Investing in Germany. We Germans are back on the stock exchange. The Dax share index climbs incessantly, the equity funds are in the black. Finanztest shows how investors benefit from success and how they can avoid mistakes.
There are three points in favor of Germany. First: There is a spirit of optimism in Germany. It doesn't matter how the elections end, what kind of reforms the parties may come up with and whether they are at all Finding concepts for an economic upswing - a lot of people feel that things can only get better can.
Secondly: The situation is better than the mood anyway. German companies export more than anyone else in the world. They reap record profits and pay high dividends. The stocks go up and up and yet the companies are still valued cheaply. That means there is still room for improvement.
Third: The others are already there. Foreign investors, mainly from the Anglo-Saxon region, have found German stocks attractive, and have been for some time. You invest in stocks or take over entire corporations. This is shown by the example of Deutsche Börse, which has fallen into the hands of British venture capitalists. According to a survey by the auditing firm Ernst & Young, Germany ranks fifth worldwide among the most interesting countries for direct investment.
Good mood on the stock market
The stock marketers are in high spirits: the Dax has risen by 587 points to 4,843 points since the beginning of the year, which is an increase of 13.8 percent (as of 25. July 2005). Since its low in March 2003, the value of the Dax has even more than doubled. The index for German standard values is still a long way from its all-time high, which it reached on December 7th. March 2000 at 8 065 points.

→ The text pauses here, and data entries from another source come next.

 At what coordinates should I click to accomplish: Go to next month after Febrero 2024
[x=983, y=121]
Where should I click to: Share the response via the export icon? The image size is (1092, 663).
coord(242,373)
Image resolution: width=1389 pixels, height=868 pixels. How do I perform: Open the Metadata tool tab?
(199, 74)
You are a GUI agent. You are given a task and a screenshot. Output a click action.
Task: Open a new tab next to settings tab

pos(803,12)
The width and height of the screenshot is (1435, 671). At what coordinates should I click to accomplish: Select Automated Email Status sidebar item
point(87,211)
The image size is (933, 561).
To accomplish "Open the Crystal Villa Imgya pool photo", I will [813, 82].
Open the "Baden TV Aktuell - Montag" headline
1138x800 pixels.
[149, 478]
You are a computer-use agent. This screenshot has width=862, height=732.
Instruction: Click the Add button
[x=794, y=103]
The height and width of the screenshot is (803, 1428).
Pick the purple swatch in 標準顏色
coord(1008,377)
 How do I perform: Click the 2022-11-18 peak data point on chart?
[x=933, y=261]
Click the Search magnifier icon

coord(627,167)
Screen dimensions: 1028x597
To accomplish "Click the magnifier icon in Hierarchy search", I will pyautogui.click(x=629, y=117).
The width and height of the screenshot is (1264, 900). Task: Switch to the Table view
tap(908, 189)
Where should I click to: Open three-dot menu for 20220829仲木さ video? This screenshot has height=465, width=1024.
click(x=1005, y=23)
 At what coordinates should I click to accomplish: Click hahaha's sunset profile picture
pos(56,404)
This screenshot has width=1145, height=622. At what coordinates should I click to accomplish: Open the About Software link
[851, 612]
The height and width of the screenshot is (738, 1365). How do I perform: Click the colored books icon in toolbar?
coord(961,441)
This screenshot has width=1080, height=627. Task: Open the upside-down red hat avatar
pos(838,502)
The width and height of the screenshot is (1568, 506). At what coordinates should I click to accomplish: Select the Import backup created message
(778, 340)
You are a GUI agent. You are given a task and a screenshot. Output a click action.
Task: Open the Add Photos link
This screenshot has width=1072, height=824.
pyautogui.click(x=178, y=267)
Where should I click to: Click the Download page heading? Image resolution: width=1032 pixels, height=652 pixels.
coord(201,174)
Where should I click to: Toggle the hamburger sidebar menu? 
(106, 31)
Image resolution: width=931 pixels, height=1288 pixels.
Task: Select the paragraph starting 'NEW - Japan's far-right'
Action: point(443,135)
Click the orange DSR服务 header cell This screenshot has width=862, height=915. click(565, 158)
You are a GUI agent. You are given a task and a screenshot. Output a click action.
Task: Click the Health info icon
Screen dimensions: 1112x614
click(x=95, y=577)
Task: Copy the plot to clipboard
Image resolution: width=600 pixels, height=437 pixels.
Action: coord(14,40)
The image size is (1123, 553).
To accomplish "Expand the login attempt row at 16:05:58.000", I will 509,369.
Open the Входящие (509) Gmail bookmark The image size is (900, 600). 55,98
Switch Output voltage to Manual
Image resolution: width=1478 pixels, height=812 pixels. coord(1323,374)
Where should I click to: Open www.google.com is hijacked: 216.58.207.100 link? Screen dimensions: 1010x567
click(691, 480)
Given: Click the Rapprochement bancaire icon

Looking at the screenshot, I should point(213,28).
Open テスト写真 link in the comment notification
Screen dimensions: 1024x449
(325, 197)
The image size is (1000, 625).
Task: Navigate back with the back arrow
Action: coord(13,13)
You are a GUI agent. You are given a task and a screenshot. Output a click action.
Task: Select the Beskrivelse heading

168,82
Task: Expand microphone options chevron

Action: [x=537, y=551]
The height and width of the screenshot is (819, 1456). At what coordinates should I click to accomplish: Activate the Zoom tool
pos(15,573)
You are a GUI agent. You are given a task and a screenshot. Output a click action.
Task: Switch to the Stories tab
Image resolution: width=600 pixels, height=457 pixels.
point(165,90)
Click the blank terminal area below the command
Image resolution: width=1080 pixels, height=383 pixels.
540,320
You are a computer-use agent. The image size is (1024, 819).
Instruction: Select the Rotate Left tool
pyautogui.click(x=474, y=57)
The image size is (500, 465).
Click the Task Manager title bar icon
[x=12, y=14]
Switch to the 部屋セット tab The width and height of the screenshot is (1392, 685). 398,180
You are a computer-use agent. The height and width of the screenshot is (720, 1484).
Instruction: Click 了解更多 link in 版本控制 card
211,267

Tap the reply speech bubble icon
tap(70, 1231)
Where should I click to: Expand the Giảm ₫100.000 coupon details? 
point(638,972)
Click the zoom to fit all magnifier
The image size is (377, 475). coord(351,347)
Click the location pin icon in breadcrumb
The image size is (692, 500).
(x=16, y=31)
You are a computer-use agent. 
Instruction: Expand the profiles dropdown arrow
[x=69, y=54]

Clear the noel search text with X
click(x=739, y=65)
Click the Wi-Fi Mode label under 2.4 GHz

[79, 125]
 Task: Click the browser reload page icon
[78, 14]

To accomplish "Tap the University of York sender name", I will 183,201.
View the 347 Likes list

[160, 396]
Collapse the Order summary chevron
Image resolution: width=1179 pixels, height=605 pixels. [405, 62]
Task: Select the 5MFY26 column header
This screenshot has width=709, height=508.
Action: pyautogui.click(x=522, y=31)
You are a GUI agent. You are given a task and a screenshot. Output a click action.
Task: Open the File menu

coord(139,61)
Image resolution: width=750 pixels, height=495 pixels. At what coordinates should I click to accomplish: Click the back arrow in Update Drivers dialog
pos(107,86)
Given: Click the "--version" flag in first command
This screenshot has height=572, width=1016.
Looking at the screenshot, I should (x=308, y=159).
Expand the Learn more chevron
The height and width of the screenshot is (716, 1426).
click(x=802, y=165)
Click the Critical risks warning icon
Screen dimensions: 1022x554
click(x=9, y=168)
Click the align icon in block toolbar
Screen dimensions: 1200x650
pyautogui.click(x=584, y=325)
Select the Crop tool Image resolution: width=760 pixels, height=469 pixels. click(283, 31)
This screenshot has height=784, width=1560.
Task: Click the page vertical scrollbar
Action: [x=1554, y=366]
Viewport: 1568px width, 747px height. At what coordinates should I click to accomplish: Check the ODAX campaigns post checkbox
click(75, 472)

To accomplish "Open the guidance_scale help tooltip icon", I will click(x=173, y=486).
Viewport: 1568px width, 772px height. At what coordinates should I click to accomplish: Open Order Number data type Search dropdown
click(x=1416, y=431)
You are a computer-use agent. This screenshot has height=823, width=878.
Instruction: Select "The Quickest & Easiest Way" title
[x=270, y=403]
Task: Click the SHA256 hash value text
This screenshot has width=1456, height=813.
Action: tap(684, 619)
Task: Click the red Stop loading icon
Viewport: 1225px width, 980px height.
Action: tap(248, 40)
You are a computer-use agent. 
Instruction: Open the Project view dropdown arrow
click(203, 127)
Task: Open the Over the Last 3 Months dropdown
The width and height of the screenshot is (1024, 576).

The MDax, which lists medium-sized companies, has already increased by 22.7 percent this year. It now stands at 6,598 points, higher than ever.
Germany in the mix
We are also doing well internationally: The German stock market is in the top group worldwide and has done better than the European and the otherwise good American market.
The German market offers everything, international heavyweights, successful medium-sized companies as well as aspiring young entrepreneurs with development potential. Now people are spitting on their hands again.
Investors can be infected by this. Put an end to the wide arc of anything to do with stocks. Secure interest-bearing paper - well and good, but not only. And especially not now that interest rates are low and the dividends on the stock market are already giving more.
Investors just shouldn't rely on German heroes alone. Because they will also take a breath from time to time. North America and Japan funds are best suited to equity funds in Germany - even if they are not doing quite as well at the moment. Equity funds Europe or a mix of several European country funds are also worth adding. This distributes the risk better.